(Rows from a screen grounding dataset)
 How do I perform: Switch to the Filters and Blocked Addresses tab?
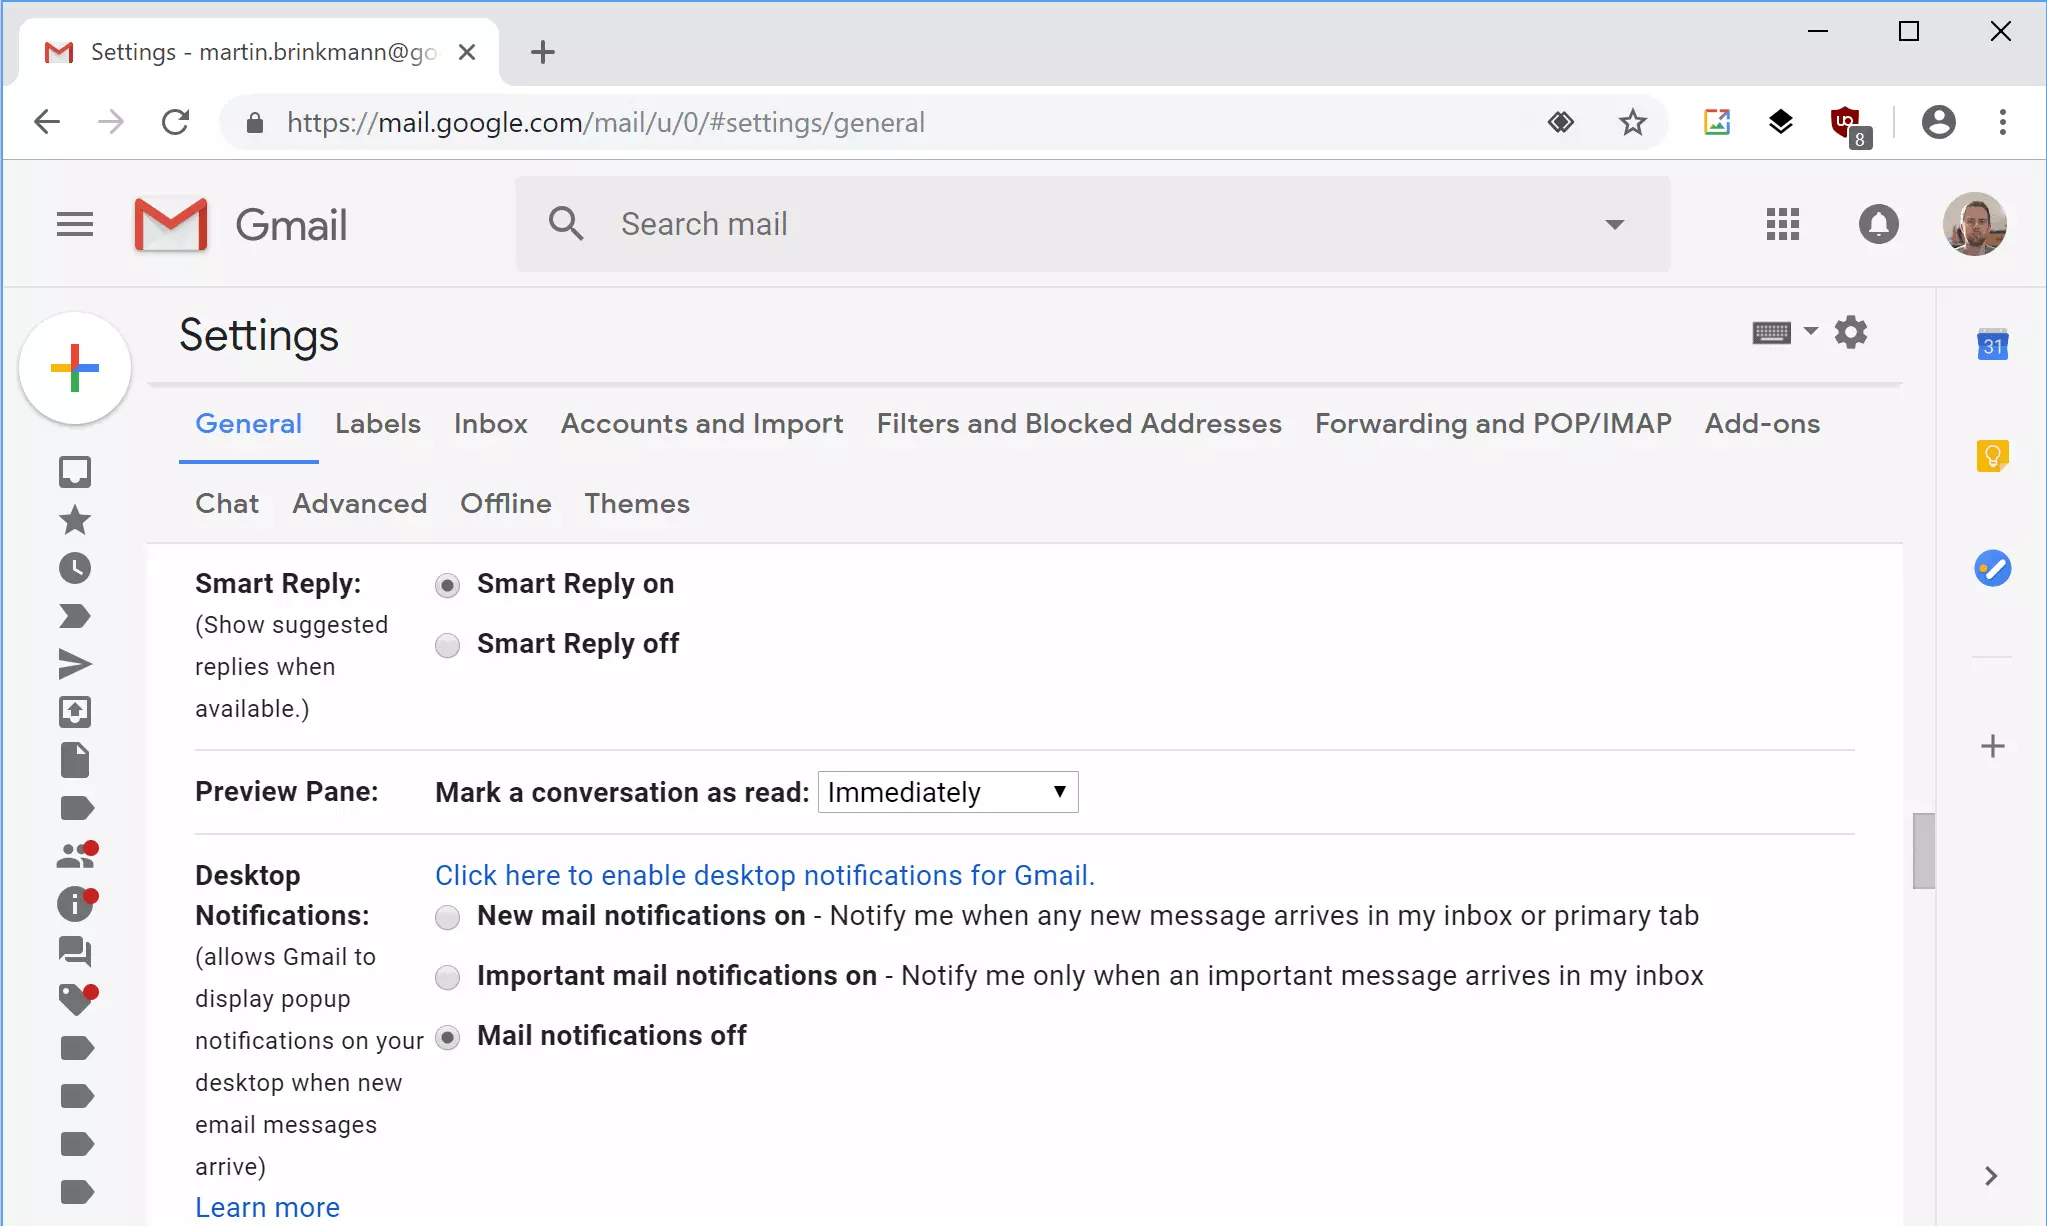[1080, 423]

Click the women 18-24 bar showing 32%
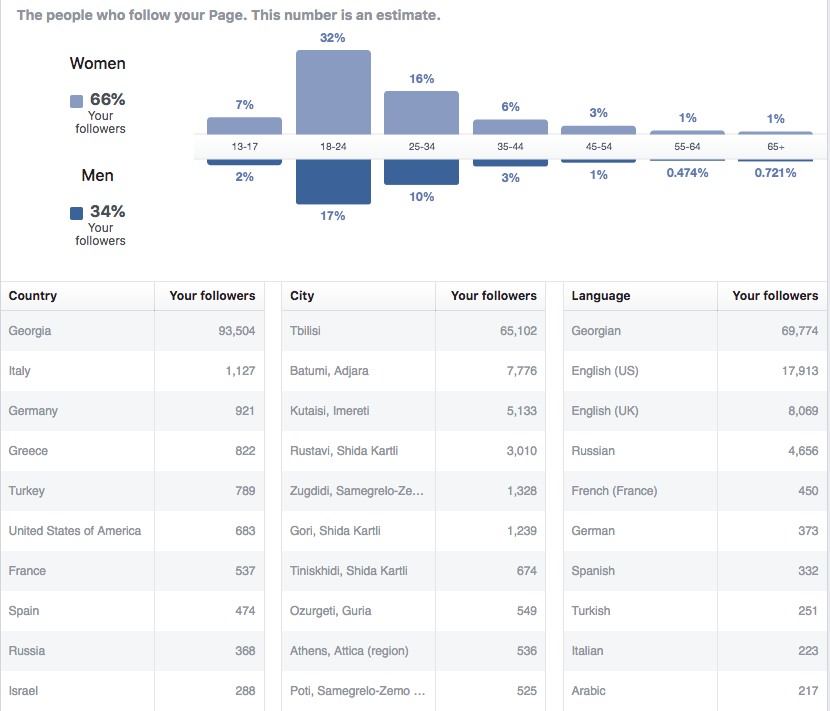(x=333, y=92)
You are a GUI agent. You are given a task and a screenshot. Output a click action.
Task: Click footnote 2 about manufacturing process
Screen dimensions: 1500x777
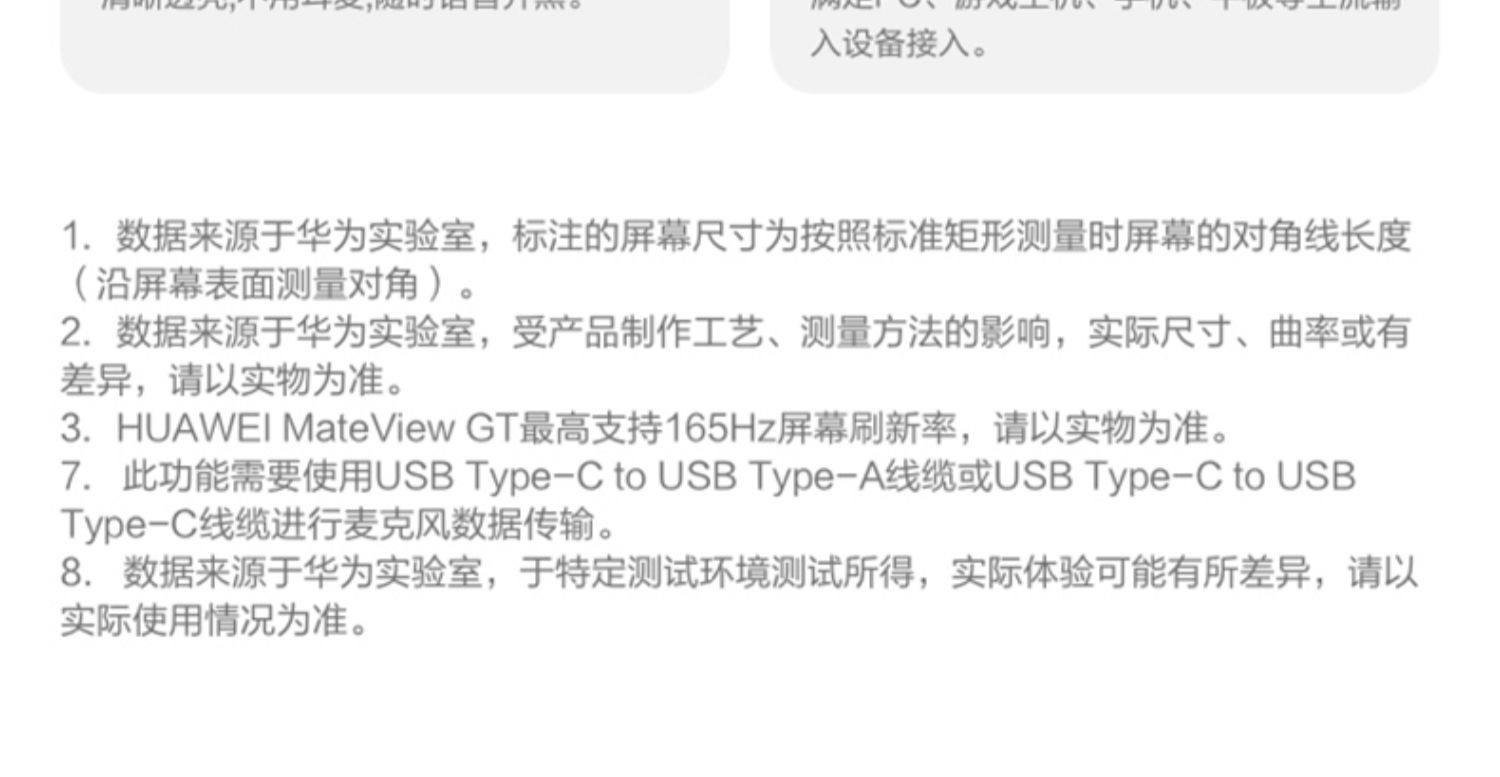pyautogui.click(x=736, y=356)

TASK PROMPT = Express each nonblank line of these records as a row in a Markdown table with the columns Number and Record line, and leave out the pictures.

TASK ANSWER =
| Number | Record line |
|---|---|
| 1 |  How do I perform: Switch to the Filters and Blocked Addresses tab? |
| 2 | [1080, 423] |
| 3 | Click the women 18-24 bar showing 32% |
| 4 | (x=333, y=92) |
| 5 | You are a GUI agent. You are given a task and a screenshot. Output a click action. |
| 6 | Task: Click footnote 2 about manufacturing process |
| 7 | Screen dimensions: 1500x777 |
| 8 | pyautogui.click(x=736, y=356) |